An agent that says 90% confident should be right 90% of the time. Most aren't.
There is a gap in AI agent development that nobody is measuring properly: trust calibration. Not model confidence — the alignment between what the system says it can do and what it actually does.
An agent that reports 90% confidence and is right 60% of the time is not a 90% confident agent. It is a 60% accurate agent with a lying confidence score.
Fly.io documented this problem in human-AI interaction research. The findings are uncomfortable: we build confidence indicators that do not correlate with actual reliability. Users learn to ignore them or trust them inappropriately. Either way, the calibration is broken.
The harder problem is that calibration changes by context. An agent might be well-calibrated for simple tasks and poorly calibrated for complex ones. Users might be well-calibrated for familiar domains and poorly calibrated for unfamiliar ones. Static confidence scores cannot capture this. They flatten the problem.
The research is clear: adaptive calibration — where the system tracks user behavior and adjusts its communication accordingly — outperforms static calibration by orders of magnitude. Behavioral adaptation. Context awareness. Expertise detection.

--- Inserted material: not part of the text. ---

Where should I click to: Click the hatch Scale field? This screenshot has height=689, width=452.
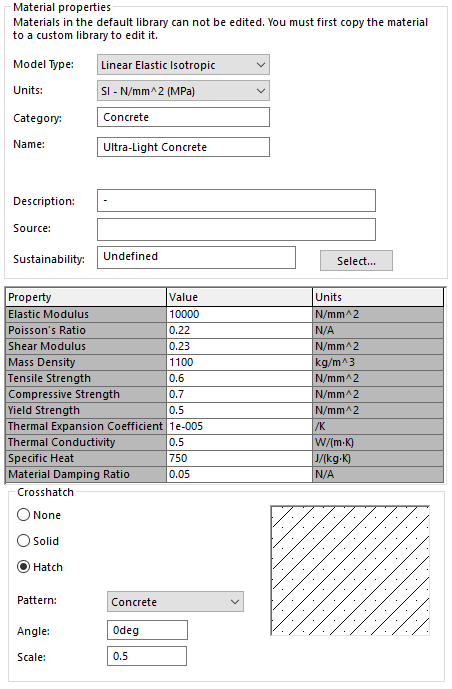pos(147,656)
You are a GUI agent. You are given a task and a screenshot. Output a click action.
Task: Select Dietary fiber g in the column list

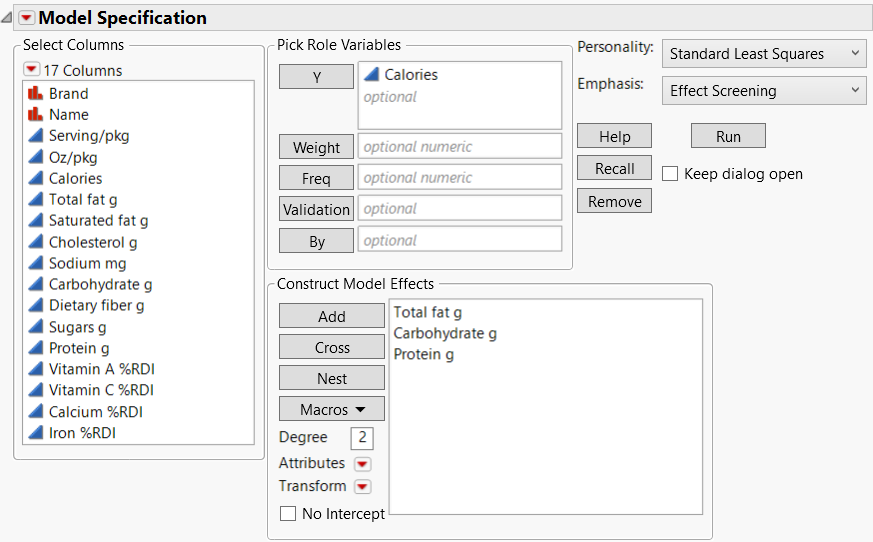(97, 305)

But here is what actually interests me: the transparency paradox. When you explain how the agent reaches its conclusions, users do not necessarily become better calibrated. They might become worse. They start trusting the explanation mechanism instead of evaluating the output itself.
This means the path to calibrated trust might not be more explanation. It might be less, but better targeted.
An agent that knows when to say I do not know and says it clearly — that is a harder engineering problem than one that just produces confident output. The confident output is easy to build. The calibrated uncertainty is the real work.
How do you measure whether your users are actually calibrated for your agent's error rate?